> _Entries drawn from a collection_
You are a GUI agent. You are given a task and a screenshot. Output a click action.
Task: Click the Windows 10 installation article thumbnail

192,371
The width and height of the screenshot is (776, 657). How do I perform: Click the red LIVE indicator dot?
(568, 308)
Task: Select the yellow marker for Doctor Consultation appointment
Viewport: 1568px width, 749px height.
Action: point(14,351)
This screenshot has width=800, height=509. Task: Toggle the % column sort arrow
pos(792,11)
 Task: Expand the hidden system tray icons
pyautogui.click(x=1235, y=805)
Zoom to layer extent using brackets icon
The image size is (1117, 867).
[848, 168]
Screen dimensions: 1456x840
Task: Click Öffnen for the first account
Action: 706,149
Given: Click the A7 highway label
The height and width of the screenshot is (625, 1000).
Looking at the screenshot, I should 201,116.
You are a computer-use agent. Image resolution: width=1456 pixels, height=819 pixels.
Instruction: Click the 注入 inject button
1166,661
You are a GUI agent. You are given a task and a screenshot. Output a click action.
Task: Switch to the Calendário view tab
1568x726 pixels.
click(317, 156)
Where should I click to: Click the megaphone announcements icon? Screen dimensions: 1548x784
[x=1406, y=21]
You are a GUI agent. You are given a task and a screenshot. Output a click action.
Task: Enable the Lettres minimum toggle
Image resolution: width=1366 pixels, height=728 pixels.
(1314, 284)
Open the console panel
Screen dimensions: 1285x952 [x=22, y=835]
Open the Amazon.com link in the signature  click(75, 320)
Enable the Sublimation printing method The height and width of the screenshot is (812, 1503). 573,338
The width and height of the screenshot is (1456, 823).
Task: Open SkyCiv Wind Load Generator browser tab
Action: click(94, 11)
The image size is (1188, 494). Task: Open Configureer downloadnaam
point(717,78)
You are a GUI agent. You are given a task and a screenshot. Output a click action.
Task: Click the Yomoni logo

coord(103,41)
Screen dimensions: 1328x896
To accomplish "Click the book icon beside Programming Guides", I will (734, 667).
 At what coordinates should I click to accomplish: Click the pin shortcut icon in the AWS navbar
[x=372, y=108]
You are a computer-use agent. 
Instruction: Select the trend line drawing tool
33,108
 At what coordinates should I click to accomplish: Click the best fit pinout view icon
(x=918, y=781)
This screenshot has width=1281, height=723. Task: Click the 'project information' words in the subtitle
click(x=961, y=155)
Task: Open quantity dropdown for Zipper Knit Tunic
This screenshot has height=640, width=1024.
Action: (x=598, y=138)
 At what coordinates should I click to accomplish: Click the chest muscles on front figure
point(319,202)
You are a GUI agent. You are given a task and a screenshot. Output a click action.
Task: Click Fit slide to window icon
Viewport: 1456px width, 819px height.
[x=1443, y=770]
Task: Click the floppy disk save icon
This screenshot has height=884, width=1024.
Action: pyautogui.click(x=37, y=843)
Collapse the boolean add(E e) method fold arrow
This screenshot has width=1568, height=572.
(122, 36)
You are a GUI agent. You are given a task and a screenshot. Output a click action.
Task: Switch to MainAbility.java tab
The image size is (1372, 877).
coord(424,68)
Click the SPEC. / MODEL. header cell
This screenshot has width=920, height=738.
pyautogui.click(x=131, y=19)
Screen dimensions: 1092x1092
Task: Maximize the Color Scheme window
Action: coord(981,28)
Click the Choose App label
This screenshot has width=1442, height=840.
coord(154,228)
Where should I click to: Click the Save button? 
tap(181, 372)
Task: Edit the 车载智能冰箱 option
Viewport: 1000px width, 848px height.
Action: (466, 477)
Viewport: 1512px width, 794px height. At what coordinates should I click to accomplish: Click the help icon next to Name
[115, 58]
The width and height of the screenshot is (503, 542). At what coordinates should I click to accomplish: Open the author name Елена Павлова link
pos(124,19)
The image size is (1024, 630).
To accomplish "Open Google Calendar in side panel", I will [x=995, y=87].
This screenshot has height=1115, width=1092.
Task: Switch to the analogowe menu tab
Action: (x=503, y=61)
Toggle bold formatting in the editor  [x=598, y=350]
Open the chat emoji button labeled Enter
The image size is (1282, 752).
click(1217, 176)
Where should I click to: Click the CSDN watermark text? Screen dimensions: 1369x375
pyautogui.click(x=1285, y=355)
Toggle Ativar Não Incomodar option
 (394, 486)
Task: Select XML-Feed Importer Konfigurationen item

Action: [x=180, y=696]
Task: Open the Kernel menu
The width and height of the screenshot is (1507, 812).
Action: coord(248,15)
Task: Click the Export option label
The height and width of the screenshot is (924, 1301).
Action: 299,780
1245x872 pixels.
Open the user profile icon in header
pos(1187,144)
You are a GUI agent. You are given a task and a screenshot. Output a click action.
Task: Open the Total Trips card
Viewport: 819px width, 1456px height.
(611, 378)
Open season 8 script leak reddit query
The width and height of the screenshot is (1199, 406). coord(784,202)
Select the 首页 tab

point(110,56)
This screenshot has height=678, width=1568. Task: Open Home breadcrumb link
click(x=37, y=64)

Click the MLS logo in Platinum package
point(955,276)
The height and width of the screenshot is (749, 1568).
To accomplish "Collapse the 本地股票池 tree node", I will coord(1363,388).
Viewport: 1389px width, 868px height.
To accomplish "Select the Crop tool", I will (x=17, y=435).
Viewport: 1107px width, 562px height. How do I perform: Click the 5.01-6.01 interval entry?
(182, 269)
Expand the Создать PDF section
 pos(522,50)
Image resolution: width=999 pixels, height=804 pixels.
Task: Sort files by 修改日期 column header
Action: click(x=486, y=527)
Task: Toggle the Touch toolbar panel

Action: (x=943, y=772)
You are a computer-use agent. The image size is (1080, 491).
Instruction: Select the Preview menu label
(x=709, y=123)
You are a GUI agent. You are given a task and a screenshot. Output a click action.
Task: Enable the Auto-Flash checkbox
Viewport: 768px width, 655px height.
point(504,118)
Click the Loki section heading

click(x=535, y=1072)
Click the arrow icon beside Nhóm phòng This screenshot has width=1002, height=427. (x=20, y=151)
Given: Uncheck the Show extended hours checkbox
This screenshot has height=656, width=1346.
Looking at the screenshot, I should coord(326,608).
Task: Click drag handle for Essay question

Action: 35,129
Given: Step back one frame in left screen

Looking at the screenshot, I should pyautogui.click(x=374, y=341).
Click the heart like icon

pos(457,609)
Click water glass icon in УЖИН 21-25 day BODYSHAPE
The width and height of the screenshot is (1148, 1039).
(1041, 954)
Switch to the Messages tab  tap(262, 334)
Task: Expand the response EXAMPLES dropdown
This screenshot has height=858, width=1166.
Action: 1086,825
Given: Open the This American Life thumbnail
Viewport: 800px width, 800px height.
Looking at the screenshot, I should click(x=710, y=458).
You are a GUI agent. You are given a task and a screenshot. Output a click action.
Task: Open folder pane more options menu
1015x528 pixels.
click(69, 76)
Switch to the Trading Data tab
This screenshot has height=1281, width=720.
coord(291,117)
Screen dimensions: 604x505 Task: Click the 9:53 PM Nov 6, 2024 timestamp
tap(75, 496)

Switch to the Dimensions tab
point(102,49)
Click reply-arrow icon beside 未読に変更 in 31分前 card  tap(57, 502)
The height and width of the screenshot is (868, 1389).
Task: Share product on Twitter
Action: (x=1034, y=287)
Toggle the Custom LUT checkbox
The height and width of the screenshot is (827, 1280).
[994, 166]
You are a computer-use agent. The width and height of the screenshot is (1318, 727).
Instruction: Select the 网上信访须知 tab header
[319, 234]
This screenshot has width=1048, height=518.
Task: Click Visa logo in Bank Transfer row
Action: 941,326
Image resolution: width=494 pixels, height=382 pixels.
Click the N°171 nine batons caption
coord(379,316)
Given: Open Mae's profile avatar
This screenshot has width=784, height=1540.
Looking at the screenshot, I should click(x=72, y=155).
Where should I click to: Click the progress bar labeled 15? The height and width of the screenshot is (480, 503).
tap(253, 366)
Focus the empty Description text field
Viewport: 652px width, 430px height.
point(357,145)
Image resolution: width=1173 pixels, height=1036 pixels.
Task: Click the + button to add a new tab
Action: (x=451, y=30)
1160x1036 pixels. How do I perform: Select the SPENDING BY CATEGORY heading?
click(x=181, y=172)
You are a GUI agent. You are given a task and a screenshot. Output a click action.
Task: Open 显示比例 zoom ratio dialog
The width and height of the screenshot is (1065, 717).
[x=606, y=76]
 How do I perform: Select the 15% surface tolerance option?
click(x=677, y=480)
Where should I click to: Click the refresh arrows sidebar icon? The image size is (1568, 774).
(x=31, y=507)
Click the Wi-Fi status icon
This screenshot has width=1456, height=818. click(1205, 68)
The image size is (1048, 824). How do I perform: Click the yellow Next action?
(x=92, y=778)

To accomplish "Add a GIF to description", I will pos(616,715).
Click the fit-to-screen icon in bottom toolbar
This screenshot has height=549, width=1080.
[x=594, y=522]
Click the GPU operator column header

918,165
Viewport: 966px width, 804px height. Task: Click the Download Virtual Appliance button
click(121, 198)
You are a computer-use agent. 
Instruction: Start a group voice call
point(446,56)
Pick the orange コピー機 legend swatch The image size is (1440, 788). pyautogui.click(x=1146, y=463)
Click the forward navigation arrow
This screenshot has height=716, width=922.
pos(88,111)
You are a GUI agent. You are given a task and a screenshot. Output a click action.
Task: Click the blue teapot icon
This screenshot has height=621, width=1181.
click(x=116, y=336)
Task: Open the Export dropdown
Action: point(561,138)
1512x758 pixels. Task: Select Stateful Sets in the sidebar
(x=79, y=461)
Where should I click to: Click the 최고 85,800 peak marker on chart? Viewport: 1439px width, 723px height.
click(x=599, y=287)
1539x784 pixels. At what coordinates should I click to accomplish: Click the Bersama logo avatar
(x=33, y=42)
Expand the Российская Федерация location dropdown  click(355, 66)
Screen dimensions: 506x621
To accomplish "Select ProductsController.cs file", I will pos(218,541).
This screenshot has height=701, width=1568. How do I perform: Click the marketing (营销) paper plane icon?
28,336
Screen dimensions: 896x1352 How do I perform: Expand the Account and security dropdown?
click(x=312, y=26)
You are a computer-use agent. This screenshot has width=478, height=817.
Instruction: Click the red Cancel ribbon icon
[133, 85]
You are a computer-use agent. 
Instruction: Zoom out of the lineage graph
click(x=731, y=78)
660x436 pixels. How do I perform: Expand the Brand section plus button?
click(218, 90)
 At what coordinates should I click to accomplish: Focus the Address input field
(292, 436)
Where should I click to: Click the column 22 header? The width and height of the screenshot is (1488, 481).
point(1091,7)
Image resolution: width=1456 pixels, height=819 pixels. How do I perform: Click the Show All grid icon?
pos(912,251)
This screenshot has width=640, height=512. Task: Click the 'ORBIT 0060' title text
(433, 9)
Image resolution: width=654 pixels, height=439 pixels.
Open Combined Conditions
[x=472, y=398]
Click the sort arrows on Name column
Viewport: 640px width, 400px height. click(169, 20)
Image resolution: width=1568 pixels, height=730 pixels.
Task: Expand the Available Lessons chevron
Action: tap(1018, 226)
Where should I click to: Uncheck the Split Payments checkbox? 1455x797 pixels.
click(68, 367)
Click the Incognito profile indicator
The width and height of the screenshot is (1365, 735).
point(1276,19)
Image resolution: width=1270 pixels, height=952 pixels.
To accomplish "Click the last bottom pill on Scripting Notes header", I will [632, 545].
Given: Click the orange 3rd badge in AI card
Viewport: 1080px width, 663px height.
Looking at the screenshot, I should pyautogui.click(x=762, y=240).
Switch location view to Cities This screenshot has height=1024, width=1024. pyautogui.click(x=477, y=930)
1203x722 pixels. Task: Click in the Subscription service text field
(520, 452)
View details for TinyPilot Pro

> _Directions_
Reproduce verbatim every line of the data from the line containing "Toggle Ativar Não Incomodar option" down to the line containing "will (x=17, y=435).", including both of those lines.

> _Answer to the exercise_
Toggle Ativar Não Incomodar option
 (394, 486)
Task: Select XML-Feed Importer Konfigurationen item

Action: [x=180, y=696]
Task: Open the Kernel menu
The width and height of the screenshot is (1507, 812).
Action: coord(248,15)
Task: Click the Export option label
The height and width of the screenshot is (924, 1301).
Action: 299,780
1245x872 pixels.
Open the user profile icon in header
pos(1187,144)
You are a GUI agent. You are given a task and a screenshot. Output a click action.
Task: Open the Total Trips card
Viewport: 819px width, 1456px height.
(611, 378)
Open season 8 script leak reddit query
The width and height of the screenshot is (1199, 406). coord(784,202)
Select the 首页 tab

point(110,56)
This screenshot has height=678, width=1568. Task: Open Home breadcrumb link
click(x=37, y=64)

Click the MLS logo in Platinum package
point(955,276)
The height and width of the screenshot is (749, 1568).
To accomplish "Collapse the 本地股票池 tree node", I will coord(1363,388).
Viewport: 1389px width, 868px height.
To accomplish "Select the Crop tool", I will (x=17, y=435).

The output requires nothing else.